WORK ORDER.
Given the listing below, write out exactly the lines starting with the line that has "Open 云盒操作 settings" and going on through the line that has "Task: Open the AMD", both kept.

EXERCISE MATERIALS.

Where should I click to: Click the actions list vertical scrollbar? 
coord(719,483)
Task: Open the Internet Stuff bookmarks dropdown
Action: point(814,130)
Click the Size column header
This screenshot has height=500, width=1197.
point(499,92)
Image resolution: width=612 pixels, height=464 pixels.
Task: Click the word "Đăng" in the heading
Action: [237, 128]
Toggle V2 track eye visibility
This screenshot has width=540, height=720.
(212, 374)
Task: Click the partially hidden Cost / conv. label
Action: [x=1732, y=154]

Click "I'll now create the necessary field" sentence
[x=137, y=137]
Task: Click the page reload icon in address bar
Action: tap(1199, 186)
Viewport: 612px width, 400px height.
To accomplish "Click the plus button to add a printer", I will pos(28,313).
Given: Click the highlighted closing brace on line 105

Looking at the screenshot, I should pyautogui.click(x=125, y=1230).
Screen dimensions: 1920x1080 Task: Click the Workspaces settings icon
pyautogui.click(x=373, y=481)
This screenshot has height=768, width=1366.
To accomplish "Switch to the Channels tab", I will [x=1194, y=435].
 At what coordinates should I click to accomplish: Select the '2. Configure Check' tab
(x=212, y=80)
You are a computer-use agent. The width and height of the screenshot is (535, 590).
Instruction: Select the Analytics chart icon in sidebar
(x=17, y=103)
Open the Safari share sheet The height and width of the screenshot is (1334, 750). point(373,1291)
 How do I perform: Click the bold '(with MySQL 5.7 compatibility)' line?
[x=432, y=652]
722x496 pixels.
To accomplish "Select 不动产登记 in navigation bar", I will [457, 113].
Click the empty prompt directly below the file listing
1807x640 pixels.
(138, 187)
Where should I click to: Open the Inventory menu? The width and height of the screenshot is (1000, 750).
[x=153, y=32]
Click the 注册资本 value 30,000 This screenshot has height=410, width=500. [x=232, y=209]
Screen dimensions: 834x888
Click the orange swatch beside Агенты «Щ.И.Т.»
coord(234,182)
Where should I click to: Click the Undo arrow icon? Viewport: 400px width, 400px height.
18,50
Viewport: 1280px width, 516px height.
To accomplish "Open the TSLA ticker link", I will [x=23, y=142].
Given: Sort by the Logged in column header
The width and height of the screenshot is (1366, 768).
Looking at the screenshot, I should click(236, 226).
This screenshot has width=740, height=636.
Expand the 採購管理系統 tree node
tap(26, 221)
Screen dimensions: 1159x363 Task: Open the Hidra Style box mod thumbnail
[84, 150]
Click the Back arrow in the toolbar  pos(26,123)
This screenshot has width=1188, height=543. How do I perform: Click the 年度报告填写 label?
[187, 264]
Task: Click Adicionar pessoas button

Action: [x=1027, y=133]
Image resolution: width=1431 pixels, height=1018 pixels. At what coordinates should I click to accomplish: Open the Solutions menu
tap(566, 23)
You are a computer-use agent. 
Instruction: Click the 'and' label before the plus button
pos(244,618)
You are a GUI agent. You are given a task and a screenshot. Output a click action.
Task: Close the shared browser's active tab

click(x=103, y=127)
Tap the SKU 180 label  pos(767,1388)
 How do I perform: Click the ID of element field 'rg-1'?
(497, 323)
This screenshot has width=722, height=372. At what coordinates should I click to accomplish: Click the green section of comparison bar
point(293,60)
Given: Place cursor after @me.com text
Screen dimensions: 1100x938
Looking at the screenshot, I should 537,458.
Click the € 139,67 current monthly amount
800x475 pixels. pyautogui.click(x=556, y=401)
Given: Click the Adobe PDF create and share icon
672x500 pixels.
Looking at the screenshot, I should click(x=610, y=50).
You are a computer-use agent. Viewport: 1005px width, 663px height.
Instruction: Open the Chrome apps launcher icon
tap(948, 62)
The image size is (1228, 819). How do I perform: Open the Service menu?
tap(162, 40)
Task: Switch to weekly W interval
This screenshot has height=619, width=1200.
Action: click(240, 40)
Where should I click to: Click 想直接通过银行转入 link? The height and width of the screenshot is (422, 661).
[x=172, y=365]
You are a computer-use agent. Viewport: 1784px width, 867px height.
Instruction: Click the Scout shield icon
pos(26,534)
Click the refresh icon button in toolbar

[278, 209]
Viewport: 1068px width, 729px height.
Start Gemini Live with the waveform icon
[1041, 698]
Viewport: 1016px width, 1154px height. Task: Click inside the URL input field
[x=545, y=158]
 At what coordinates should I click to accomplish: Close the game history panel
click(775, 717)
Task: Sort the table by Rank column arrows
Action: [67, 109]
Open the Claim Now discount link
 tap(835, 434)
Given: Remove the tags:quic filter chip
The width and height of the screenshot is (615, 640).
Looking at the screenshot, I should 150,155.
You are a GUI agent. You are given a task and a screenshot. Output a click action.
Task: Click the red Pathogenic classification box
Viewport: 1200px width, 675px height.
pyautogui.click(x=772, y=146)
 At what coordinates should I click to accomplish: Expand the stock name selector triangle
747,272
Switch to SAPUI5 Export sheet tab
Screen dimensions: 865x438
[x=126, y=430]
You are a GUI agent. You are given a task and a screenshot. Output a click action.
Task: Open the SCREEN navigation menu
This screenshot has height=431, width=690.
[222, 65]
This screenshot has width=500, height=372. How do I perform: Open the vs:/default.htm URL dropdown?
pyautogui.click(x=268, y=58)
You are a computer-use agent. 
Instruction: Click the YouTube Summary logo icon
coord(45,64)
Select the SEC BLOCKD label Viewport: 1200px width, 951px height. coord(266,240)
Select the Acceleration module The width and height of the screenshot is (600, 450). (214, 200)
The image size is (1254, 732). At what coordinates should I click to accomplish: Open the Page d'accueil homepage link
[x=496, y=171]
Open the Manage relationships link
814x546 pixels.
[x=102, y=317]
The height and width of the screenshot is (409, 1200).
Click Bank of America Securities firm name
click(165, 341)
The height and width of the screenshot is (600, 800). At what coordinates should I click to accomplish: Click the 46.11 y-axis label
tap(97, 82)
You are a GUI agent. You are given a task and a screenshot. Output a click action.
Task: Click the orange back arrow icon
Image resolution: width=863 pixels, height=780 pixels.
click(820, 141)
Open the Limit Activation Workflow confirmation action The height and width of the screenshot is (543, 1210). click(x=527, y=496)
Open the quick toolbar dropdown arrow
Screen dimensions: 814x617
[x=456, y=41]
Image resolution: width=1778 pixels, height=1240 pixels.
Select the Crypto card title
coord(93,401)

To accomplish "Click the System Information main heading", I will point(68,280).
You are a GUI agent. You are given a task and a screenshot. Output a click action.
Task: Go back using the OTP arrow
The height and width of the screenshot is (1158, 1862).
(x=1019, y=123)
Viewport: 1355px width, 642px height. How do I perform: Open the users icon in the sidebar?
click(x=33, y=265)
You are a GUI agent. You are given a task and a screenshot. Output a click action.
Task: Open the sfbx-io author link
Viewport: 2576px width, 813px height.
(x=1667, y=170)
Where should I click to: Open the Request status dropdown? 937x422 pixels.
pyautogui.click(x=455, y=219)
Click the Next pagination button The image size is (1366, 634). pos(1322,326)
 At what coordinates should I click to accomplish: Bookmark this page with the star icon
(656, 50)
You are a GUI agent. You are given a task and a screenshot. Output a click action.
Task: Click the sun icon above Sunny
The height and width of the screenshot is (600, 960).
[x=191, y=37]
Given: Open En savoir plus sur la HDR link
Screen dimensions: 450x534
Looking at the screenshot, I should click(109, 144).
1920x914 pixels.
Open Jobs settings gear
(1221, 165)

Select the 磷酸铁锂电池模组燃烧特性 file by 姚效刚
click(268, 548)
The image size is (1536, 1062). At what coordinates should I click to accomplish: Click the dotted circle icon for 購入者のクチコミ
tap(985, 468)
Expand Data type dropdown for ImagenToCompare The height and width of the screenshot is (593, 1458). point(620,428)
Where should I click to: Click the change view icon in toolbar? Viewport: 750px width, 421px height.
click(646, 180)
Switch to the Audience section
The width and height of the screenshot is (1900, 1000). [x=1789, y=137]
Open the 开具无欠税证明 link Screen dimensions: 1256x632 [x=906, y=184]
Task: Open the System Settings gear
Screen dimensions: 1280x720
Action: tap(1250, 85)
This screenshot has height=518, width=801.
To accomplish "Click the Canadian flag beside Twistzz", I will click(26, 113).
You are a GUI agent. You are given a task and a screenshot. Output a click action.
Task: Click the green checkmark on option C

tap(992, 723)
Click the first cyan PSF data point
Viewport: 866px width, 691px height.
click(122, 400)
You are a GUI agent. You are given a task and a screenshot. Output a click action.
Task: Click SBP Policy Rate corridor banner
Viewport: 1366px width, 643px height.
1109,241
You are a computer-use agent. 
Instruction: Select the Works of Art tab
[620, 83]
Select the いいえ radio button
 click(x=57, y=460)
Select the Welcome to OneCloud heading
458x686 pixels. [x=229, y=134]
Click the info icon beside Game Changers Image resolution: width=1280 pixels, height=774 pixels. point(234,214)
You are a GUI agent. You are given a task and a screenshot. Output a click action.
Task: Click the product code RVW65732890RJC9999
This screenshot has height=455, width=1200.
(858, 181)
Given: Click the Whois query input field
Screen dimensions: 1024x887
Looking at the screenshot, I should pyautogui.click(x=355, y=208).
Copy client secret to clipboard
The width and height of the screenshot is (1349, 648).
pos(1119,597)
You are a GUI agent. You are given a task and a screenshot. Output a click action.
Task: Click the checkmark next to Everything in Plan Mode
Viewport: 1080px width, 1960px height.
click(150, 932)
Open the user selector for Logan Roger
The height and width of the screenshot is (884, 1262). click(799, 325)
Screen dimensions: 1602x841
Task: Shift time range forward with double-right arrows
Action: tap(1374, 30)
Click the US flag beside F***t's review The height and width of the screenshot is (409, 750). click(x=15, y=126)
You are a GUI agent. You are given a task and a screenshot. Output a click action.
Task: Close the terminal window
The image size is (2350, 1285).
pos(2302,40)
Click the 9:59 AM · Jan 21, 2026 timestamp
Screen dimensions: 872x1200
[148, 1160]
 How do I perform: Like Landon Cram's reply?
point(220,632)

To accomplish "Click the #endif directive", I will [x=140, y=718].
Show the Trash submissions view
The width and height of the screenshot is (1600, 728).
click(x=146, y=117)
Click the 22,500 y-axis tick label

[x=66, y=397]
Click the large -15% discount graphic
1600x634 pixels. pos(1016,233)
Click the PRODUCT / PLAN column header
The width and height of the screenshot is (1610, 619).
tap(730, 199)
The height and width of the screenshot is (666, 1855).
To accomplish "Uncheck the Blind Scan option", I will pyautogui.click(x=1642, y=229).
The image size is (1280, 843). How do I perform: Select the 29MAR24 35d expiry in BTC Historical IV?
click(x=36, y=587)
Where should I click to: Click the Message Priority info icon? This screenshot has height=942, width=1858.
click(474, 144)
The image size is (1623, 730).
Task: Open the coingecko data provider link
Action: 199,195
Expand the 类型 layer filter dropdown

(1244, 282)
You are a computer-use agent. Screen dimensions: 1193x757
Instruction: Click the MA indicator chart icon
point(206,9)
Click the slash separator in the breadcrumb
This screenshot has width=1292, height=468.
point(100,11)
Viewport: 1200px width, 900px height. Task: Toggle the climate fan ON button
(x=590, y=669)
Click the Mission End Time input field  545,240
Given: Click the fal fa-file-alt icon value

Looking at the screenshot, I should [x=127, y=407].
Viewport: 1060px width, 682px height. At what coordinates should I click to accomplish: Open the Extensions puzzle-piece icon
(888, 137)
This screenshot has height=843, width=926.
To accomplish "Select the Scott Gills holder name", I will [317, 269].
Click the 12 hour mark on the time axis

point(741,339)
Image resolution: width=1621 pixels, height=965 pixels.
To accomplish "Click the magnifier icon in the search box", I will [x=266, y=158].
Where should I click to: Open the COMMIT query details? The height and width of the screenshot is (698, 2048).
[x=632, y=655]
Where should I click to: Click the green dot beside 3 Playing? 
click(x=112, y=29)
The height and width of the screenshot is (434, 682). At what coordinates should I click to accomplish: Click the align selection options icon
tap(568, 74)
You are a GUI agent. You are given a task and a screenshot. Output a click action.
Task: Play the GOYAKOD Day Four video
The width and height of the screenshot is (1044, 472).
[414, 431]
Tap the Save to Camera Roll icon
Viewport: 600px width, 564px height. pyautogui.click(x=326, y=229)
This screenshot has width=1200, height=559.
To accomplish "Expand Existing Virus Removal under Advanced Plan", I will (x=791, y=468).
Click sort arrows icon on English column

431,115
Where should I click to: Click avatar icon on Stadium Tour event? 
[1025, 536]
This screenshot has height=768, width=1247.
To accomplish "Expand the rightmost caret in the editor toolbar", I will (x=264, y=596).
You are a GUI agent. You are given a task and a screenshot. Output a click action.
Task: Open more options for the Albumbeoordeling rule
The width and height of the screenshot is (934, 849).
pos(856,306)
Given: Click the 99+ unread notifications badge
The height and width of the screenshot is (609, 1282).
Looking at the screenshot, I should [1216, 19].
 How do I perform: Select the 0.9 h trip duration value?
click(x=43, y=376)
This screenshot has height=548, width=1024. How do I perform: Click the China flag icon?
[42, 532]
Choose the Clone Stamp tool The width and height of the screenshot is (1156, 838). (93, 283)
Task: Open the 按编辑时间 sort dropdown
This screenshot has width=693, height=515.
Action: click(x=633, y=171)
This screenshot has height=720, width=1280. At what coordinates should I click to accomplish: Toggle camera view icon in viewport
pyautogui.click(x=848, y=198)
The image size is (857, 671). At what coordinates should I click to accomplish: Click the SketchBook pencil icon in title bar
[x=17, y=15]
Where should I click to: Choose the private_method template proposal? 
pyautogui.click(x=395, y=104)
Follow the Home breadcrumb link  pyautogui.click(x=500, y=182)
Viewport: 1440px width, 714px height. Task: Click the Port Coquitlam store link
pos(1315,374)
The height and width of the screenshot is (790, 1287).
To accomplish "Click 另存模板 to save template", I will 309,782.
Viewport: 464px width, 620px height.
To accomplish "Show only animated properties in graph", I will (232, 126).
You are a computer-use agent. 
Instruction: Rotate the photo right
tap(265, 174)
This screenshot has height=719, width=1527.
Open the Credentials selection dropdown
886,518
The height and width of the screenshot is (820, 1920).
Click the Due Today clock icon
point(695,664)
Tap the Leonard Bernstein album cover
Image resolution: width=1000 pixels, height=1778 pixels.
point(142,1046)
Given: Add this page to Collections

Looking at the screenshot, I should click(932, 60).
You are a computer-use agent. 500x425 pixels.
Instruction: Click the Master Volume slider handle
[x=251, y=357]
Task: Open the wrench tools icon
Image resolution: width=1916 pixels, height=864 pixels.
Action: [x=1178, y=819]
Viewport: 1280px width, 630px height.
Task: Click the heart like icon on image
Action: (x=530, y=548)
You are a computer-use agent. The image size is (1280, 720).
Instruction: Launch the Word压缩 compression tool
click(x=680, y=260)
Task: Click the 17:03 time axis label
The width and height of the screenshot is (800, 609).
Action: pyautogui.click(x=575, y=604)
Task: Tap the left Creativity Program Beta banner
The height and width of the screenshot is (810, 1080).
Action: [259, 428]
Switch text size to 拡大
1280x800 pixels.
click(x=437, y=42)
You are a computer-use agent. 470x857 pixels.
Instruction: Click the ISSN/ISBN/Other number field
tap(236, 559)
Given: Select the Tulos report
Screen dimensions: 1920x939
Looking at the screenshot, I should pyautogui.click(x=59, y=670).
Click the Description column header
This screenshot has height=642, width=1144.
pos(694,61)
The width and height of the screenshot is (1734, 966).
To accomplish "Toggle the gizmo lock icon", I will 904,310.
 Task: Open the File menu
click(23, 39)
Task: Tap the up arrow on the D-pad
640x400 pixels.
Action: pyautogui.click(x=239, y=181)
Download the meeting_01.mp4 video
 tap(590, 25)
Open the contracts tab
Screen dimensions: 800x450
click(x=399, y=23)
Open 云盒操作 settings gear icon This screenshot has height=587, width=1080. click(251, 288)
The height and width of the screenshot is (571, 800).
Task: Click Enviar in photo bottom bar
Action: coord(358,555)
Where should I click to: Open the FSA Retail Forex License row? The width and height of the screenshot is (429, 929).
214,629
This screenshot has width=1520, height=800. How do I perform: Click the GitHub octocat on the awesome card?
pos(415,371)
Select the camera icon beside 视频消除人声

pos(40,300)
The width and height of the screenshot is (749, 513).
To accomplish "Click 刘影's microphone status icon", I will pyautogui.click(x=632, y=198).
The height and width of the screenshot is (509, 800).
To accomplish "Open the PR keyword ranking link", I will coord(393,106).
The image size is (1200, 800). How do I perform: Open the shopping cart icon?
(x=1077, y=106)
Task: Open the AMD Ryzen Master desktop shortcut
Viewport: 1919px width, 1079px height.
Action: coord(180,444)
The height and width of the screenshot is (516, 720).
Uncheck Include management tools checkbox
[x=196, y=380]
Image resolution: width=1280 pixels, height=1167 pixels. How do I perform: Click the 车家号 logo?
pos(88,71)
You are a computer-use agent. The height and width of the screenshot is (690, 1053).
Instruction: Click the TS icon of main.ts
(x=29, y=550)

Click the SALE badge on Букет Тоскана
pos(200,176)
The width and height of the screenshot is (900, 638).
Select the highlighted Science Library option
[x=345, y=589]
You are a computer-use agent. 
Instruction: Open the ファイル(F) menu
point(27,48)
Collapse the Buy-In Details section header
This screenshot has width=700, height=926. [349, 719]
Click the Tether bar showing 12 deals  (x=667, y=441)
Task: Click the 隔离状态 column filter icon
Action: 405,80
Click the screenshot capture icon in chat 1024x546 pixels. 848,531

TASK ANSWER.
Open 云盒操作 settings gear icon This screenshot has height=587, width=1080. click(251, 288)
The height and width of the screenshot is (571, 800).
Task: Click Enviar in photo bottom bar
Action: coord(358,555)
Where should I click to: Open the FSA Retail Forex License row? The width and height of the screenshot is (429, 929).
214,629
This screenshot has width=1520, height=800. How do I perform: Click the GitHub octocat on the awesome card?
pos(415,371)
Select the camera icon beside 视频消除人声

pos(40,300)
The width and height of the screenshot is (749, 513).
To accomplish "Click 刘影's microphone status icon", I will pyautogui.click(x=632, y=198).
The height and width of the screenshot is (509, 800).
To accomplish "Open the PR keyword ranking link", I will coord(393,106).
The image size is (1200, 800). How do I perform: Open the shopping cart icon?
(x=1077, y=106)
Task: Open the AMD Ryzen Master desktop shortcut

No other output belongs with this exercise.